When a business changes hands, WARN responsibility shifts with the closing date. The seller is responsible for any plant closing or mass layoff that occurs up to and including the date of sale. The buyer picks up responsibility for any workforce reduction after that date.10U.S. Department of Labor. WARN Advisor – Business Sales
A sale itself creates a technical termination of employment for every worker, but WARN does not treat that as an employment loss if the employees continue working for the new owner. The buyer does not have to offer the same job title, the same pay, or the same working conditions — as long as the changes are not so severe that a reasonable person would consider it a constructive discharge, the transition is not a WARN-triggering event.10U.S. Department of Labor. WARN Advisor – Business Sales
WARN violations are enforced through lawsuits in federal district court — there is no government agency that investigates complaints or issues fines on its own. An employer that fails to give the required notice owes each affected employee back pay at their regular rate for every day of the violation, up to a maximum of 60 days.11Office of the Law Revision Counsel. 29 USC 2104 – Administration and Enforcement of Requirements The employer must also cover benefits the employee would have received during that period, including health insurance premiums and pension contributions.
On top of employee liability, the employer faces a civil penalty of up to $500 per day for failing to notify the local government.11Office of the Law Revision Counsel. 29 USC 2104 – Administration and Enforcement of Requirements That penalty disappears if the employer pays every affected employee the full back pay and benefits owed within three weeks of ordering the shutdown or layoff. The court can also award reasonable attorney’s fees to the workers who win the case.
Employers who realize too late that they should have given notice sometimes try to limit the damage with severance packages. WARN allows voluntary, unconditional payments of wages and benefits to offset back-pay liability, but the payment must go beyond what the employer was already required to provide under a contract, collective bargaining agreement, or existing company policy.12U.S. Department of Labor. WARN Advisor – Frequently Asked Questions Severance that a company handbook already promises, for instance, does not reduce WARN damages at all. An employer can also condition a severance package on the employee waiving WARN claims, but the waiver must be knowing and voluntary, and the severance must provide something of real value beyond what the employee would get anyway.
If you were laid off or lost your job in a plant closing and never received 60 days’ written notice, your remedy is a federal lawsuit. There is no administrative complaint process — the Department of Labor does not investigate individual WARN violations or order employers to pay.12U.S. Department of Labor. WARN Advisor – Frequently Asked Questions You would file suit in the federal district court for the district where the violation occurred. Because WARN cases are often brought as class actions on behalf of all affected employees, a single lawsuit can cover the entire group.
Even if you found new work quickly, you may still be owed back pay for the notice period you did not receive.
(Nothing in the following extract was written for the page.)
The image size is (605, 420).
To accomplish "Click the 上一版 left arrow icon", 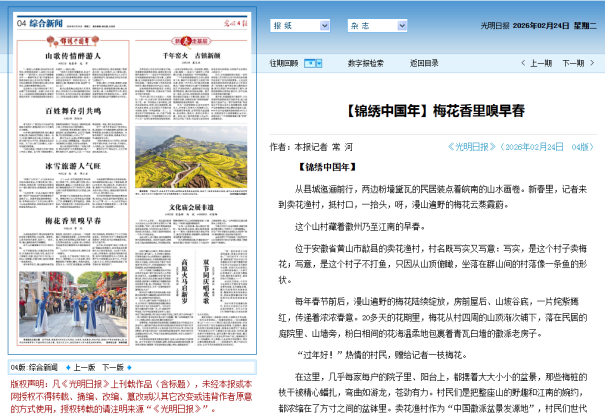I will click(x=66, y=366).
The back-pay calculation runs from the date the employer should have given notice through the date it actually did — or through the date of your separation, whichever is shorter — up to 60 days.11Office of the Law Revision Counsel. 29 USC 2104 – Administration and Enforcement of Requirements Courts are split on whether that period is measured in calendar days or working days, so the amount can vary depending on the jurisdiction.